都は、先日、都庁版「人材バンク」を整備していくことを明らかにしました。そこでうかがいますが、この人材バンクにはそもそもどのような意味があるのでしょうか?
まずは人材バンクで手続きの透明性を高め、先ほどの再就職の公表で結果の透明性を高める、ということなのでしょうか。うかがいますが、この人材バンクは再就職をする職員全てが登録の対象になるのでしょうか? また、都は年間退職者が2000人から3000人ほどおり、対応しきれないので、幹部職員のみにするというような話も聞きますがいかがでしょうか?

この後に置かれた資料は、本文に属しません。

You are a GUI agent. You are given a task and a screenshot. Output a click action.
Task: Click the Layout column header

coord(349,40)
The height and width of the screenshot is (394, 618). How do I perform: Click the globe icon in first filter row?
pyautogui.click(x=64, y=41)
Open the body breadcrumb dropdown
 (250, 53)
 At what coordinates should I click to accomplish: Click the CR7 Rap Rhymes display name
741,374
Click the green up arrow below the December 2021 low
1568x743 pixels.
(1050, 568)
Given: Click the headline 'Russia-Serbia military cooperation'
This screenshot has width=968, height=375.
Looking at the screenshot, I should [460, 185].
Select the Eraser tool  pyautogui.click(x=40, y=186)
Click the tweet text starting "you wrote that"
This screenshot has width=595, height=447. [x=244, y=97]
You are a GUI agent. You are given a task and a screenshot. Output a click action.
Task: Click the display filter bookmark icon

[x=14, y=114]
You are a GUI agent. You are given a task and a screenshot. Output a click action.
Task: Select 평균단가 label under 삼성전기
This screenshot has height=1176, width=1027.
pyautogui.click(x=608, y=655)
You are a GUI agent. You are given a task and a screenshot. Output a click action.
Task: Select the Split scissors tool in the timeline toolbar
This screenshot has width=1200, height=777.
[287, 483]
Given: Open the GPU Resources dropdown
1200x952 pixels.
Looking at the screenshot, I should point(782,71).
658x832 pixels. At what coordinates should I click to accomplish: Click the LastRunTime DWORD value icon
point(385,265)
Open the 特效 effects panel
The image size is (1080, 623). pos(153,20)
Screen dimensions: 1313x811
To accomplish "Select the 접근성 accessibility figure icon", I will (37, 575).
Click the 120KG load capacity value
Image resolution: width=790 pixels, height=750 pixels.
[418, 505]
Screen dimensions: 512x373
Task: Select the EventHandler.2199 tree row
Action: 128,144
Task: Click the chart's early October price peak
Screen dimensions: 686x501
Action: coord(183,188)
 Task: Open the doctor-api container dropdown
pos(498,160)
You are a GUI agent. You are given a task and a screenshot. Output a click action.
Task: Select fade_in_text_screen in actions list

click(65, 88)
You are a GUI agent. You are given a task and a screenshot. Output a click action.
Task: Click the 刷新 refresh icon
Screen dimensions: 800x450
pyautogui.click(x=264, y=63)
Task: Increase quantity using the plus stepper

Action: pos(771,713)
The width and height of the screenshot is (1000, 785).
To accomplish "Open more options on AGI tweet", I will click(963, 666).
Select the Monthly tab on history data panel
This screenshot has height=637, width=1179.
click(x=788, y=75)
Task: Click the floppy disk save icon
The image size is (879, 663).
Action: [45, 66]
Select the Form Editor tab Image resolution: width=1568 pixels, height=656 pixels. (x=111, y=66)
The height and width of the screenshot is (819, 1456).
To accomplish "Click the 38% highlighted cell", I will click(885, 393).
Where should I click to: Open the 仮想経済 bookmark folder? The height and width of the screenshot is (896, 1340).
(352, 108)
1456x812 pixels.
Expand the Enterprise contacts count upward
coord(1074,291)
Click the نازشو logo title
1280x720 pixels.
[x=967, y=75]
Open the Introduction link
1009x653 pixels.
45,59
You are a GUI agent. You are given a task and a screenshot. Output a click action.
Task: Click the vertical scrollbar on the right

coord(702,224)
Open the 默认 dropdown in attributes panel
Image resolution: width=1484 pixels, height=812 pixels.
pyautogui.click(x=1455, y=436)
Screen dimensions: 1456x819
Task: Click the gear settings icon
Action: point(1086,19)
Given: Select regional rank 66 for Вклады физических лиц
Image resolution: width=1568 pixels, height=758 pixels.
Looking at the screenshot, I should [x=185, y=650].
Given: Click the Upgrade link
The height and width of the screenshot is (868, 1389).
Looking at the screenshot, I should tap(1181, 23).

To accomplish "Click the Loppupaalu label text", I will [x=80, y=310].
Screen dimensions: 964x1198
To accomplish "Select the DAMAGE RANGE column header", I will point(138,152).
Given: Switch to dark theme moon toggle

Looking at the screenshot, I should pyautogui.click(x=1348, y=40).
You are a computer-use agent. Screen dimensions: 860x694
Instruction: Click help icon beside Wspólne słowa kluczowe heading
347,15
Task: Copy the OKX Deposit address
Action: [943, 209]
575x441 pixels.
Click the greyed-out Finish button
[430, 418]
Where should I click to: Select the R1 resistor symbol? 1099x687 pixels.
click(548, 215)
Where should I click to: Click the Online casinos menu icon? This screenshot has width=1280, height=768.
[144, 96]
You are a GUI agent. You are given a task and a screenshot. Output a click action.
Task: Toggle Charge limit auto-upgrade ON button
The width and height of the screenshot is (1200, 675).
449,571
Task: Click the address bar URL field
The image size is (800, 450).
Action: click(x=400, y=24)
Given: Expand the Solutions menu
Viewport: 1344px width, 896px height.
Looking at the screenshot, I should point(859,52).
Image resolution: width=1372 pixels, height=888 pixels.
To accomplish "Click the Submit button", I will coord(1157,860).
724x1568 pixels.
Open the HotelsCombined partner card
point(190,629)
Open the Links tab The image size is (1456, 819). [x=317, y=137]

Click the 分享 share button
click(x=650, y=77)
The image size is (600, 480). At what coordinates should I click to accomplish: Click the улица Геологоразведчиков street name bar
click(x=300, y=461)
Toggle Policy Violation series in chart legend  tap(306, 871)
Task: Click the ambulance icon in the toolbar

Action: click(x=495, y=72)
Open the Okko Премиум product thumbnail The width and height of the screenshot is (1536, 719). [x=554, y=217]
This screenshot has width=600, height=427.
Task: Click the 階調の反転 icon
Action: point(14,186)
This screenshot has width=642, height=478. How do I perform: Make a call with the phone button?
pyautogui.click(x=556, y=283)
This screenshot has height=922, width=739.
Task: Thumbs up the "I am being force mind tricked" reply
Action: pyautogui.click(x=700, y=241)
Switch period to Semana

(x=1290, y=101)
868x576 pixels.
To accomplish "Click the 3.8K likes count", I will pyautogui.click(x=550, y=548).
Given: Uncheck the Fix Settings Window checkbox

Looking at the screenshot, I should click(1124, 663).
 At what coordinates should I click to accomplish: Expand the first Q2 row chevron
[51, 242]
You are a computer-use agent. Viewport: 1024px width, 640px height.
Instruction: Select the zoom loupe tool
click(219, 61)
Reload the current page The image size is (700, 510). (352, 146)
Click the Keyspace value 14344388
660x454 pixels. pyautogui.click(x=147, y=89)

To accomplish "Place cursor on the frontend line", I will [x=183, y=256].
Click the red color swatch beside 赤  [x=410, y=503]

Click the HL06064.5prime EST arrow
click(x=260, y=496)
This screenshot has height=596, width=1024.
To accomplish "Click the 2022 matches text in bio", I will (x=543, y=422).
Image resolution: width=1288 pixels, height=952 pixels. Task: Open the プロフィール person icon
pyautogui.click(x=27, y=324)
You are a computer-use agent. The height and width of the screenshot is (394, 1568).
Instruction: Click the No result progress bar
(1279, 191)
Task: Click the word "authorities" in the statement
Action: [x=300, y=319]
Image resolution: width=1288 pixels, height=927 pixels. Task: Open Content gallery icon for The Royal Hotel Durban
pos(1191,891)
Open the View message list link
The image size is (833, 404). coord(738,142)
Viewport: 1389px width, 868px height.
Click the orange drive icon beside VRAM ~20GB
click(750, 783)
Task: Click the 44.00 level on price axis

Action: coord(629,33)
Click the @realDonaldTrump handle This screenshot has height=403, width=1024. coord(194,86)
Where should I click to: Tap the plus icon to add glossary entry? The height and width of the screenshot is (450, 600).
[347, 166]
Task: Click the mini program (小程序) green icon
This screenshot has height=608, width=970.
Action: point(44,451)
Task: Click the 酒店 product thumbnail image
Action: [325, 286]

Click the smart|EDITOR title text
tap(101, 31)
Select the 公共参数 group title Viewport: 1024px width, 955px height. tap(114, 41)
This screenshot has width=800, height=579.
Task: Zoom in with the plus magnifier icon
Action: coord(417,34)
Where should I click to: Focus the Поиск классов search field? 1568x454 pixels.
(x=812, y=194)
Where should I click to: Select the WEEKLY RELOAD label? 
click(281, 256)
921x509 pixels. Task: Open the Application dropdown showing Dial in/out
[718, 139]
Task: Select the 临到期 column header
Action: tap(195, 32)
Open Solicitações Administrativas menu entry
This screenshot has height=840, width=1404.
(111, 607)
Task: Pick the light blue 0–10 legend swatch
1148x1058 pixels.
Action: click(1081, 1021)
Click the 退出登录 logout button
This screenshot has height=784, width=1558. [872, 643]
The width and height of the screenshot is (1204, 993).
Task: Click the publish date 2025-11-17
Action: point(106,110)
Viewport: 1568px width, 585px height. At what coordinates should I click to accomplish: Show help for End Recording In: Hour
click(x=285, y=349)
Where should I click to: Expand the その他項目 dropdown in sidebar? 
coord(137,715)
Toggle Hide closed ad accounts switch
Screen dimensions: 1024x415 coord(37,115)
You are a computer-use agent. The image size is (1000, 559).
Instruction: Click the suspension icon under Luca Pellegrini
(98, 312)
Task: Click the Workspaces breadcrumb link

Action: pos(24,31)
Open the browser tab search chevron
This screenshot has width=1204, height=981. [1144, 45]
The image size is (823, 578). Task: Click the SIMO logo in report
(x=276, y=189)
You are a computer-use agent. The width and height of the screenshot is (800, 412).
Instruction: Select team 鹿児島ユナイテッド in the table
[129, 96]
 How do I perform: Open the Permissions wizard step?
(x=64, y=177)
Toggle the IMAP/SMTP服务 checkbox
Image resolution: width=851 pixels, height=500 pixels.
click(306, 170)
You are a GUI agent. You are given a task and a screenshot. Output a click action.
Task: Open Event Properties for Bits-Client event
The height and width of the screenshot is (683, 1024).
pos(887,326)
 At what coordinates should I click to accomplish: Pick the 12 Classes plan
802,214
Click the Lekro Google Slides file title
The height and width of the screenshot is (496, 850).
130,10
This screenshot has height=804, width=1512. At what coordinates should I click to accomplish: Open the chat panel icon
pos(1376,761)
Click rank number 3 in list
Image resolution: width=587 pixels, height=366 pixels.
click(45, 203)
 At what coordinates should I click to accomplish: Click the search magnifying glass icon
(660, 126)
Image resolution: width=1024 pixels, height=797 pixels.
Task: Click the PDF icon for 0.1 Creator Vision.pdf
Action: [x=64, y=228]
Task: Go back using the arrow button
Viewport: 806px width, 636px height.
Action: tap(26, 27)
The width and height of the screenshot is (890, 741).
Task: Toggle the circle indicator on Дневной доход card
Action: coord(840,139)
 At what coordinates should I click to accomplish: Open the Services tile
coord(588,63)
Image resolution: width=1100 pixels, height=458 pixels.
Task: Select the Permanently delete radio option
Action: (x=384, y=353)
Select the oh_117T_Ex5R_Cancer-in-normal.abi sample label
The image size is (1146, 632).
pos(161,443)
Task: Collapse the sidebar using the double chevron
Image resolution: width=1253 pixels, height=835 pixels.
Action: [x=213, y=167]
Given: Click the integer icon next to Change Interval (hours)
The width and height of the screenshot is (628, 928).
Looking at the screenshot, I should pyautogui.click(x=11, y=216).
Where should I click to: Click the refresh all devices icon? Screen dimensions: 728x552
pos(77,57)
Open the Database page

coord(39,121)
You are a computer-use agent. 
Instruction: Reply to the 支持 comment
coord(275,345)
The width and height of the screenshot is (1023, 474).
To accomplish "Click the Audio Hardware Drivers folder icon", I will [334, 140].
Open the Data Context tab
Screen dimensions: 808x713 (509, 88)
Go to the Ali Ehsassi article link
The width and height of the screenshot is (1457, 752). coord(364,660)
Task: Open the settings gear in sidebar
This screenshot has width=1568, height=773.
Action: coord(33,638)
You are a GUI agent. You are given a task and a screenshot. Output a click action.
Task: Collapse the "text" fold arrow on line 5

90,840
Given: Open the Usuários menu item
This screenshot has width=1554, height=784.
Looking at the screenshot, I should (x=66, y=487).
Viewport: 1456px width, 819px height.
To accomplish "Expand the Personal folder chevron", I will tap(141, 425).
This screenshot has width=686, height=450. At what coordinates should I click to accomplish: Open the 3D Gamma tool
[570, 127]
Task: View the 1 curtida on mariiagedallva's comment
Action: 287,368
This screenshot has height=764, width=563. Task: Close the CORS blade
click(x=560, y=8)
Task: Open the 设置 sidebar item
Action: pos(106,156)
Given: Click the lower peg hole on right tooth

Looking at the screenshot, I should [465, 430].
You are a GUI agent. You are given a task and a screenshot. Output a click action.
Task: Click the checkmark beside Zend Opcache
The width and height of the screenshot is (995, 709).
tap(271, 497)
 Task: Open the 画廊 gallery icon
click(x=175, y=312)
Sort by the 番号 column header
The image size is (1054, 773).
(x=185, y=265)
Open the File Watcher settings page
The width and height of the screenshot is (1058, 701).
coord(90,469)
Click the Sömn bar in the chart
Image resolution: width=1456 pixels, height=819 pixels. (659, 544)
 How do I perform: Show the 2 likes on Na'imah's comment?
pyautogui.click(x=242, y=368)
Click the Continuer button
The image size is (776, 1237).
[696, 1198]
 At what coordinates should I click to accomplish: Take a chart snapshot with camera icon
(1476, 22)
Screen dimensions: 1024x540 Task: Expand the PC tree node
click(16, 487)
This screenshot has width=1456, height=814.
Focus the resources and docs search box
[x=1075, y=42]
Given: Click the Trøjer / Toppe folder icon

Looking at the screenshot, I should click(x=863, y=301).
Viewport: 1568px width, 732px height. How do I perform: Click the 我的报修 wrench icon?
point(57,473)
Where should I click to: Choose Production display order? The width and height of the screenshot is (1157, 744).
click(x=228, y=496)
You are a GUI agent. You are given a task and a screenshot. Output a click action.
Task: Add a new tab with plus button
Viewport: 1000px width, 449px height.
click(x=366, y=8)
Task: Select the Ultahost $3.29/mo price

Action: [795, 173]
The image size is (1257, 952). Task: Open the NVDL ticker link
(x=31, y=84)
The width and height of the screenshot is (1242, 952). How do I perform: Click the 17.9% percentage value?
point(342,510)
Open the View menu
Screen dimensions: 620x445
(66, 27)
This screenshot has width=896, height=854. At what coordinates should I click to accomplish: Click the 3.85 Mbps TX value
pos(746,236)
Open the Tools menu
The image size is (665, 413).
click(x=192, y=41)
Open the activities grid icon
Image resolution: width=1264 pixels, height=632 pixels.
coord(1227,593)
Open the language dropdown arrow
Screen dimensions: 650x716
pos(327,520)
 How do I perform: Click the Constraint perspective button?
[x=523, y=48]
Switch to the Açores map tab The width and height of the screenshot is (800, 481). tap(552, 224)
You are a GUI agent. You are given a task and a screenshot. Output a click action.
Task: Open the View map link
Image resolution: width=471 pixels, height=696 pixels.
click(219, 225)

全員参加ではなくて希望者だけの参加では手続きの透明性は図れませんし、もし幹部職員のみであるならば、「東京都幹部職員専用ハローワーク」「天下りバンク」と見られかねません。世の中には就職・再就職ができずに困っている人が多くいるのに、なぜ都の職員だけ、都が税金を使って直接あっせん仲介をしなければならないのでしょうか? 公平性の観点から見ても問題があると思うのですがいかがですか?
現在、国家公務員を対象に設置されている「官民人材交流センター」も、その是非を問われているところです。都の「人材バンク」もそのようなことにならないよう、真に都民の理解を得られ、有益なものとなるよう、切に願う次第です。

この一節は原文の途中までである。